STJ nega restituição de PIS/Cofins a varejistas de cigarros

Para 1ª seção, varejistas não têm direito à diferença entre tributo antecipado pelo preço de tabela e o apurado na venda.

Da Redação

quarta-feira, 9 de setembro de 2026

Atualizado às 16:34

A 1ª seção do STJ decidiu, no Tema 1.455, que comerciantes varejistas de cigarros e cigarrilhas não têm direito à restituição da diferença entre o PIS/Cofins recolhido antecipadamente, calculado a partir do preço de tabela, e o valor das contribuições apurado com base no preço efetivamente praticado na venda.

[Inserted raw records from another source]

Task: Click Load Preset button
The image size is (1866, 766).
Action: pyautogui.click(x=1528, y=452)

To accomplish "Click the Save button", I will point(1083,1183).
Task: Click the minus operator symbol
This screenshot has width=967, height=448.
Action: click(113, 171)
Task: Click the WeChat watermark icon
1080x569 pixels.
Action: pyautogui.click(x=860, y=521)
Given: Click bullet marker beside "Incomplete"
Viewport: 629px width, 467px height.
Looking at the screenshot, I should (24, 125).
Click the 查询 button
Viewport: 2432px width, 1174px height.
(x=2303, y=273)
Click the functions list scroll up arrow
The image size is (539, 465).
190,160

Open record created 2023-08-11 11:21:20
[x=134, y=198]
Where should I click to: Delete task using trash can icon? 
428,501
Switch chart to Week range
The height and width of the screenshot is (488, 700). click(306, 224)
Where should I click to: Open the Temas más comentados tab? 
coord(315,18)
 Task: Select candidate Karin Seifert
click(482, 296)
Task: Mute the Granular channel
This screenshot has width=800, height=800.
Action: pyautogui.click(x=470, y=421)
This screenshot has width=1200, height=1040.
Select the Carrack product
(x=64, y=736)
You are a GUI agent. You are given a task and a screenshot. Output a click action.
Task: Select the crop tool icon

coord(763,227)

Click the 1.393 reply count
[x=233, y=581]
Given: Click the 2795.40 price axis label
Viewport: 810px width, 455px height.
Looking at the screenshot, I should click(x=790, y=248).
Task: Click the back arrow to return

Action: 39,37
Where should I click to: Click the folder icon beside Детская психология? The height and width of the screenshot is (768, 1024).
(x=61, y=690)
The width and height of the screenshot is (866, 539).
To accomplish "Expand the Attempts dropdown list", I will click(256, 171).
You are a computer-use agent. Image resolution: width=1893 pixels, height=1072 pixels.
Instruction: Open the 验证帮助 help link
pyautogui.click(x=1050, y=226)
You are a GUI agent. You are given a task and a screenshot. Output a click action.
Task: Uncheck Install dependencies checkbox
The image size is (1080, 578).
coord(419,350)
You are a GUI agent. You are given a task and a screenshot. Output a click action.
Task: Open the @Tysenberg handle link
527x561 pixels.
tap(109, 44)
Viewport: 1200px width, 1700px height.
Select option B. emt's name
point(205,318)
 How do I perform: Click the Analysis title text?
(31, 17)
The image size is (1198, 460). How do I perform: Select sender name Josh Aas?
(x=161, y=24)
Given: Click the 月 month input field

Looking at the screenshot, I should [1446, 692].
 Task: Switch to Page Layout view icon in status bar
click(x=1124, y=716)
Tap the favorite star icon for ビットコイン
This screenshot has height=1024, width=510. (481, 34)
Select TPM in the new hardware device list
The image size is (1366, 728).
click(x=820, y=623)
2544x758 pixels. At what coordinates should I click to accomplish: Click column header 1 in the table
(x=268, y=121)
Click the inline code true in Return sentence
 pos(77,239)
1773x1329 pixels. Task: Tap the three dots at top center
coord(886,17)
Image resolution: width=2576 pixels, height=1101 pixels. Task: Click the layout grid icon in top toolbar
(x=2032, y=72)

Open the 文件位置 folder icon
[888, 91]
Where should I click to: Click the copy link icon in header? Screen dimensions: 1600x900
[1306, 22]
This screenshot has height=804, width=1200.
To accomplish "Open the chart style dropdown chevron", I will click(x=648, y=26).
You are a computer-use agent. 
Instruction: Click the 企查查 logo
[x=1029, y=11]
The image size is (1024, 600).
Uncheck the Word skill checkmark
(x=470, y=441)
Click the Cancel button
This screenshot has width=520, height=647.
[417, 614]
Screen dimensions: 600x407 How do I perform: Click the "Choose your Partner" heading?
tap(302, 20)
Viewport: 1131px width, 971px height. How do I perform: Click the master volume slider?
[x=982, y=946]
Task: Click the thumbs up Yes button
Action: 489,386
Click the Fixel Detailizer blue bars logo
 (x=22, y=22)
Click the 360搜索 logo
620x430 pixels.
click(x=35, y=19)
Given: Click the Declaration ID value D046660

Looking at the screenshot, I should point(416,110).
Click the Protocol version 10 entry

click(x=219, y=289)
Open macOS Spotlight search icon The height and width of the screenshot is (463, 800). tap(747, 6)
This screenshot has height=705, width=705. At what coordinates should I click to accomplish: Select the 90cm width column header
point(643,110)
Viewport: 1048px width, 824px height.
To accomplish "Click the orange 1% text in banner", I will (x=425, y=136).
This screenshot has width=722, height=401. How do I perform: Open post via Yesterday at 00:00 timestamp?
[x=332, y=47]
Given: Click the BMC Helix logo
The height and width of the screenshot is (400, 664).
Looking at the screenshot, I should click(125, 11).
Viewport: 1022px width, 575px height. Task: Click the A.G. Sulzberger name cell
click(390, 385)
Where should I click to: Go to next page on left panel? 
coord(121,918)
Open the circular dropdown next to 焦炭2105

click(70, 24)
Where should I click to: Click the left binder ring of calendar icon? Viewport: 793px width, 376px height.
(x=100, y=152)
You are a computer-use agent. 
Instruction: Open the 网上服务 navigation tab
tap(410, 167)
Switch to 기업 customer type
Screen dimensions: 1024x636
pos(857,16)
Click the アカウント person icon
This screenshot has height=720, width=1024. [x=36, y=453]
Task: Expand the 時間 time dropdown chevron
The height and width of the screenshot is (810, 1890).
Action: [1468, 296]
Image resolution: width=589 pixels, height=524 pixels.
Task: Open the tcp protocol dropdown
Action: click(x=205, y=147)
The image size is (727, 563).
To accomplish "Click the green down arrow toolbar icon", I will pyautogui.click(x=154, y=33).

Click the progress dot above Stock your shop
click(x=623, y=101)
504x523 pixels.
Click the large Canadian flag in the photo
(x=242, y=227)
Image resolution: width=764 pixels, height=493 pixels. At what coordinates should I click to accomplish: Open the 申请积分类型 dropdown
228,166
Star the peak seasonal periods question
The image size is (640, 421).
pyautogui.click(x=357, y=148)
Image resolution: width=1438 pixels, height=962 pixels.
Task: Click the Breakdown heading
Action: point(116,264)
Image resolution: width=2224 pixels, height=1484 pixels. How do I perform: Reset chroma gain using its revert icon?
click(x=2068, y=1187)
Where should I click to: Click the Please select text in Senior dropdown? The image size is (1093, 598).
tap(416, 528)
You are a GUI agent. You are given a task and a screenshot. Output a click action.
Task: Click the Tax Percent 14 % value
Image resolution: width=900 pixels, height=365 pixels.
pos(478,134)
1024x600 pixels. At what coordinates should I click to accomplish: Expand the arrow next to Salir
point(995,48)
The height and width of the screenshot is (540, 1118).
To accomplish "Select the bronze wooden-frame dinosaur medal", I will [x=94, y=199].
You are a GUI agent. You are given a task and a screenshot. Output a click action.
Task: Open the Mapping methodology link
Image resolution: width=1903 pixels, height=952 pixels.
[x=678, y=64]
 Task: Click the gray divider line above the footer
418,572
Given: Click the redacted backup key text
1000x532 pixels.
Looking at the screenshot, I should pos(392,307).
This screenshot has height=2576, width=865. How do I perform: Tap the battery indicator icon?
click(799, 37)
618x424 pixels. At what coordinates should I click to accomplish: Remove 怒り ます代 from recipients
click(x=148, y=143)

Por unanimidade, o colegiado acompanhou o voto da relatora, ministra Maria Thereza de Assis Moura, que propôs tese contrária à devolução dos valores.

Entenda

A controvérsia submetida à 1ª seção dizia respeito à sistemática de recolhimento do PIS e da Cofins incidente sobre a comercialização de cigarros e cigarrilhas.

O STJ analisou se o comerciante varejista tem direito à restituição quando o valor recolhido antecipadamente, calculado mediante a multiplicação do preço de tabela por multiplicador ou coeficiente previsto para a operação, supera aquele que seria apurado considerando o preço de venda efetivamente praticado.

A discussão, portanto, estava centrada na possibilidade de devolução dessa diferença ao varejista.

 (Imagem: Gerado por IA)

Diferença de PIS/Cofins sobre cigarros não será restituída a varejistas.(Imagem: Gerado por IA)

Voto da relatora

Ao analisar o caso, a ministra Maria Thereza de Assis Moura adotou entendimento no mesmo sentido da tese defendida pela Fazenda Nacional.

Segundo a relatora, a diferença entre o montante antecipado segundo o preço de tabela e aquele apurado a partir do preço efetivamente praticado na venda não deve ser restituída ao comerciante varejista.

Com esse entendimento, votou para negar provimento aos recursos analisados.

Tese fixada

Acompanhando o entendimento, a 1ª seção fixou a seguinte tese:

“A diferença entre o valor antecipado com base na multiplicação do preço da tabela por multiplicador ou coeficiente e o valor apurado com base no preço de venda efetivamente praticado, não deve ser restituída ao comerciante varejista de cigarros e cigarrilhas nas contribuições, tanto para o PIS quanto para a Cofins.”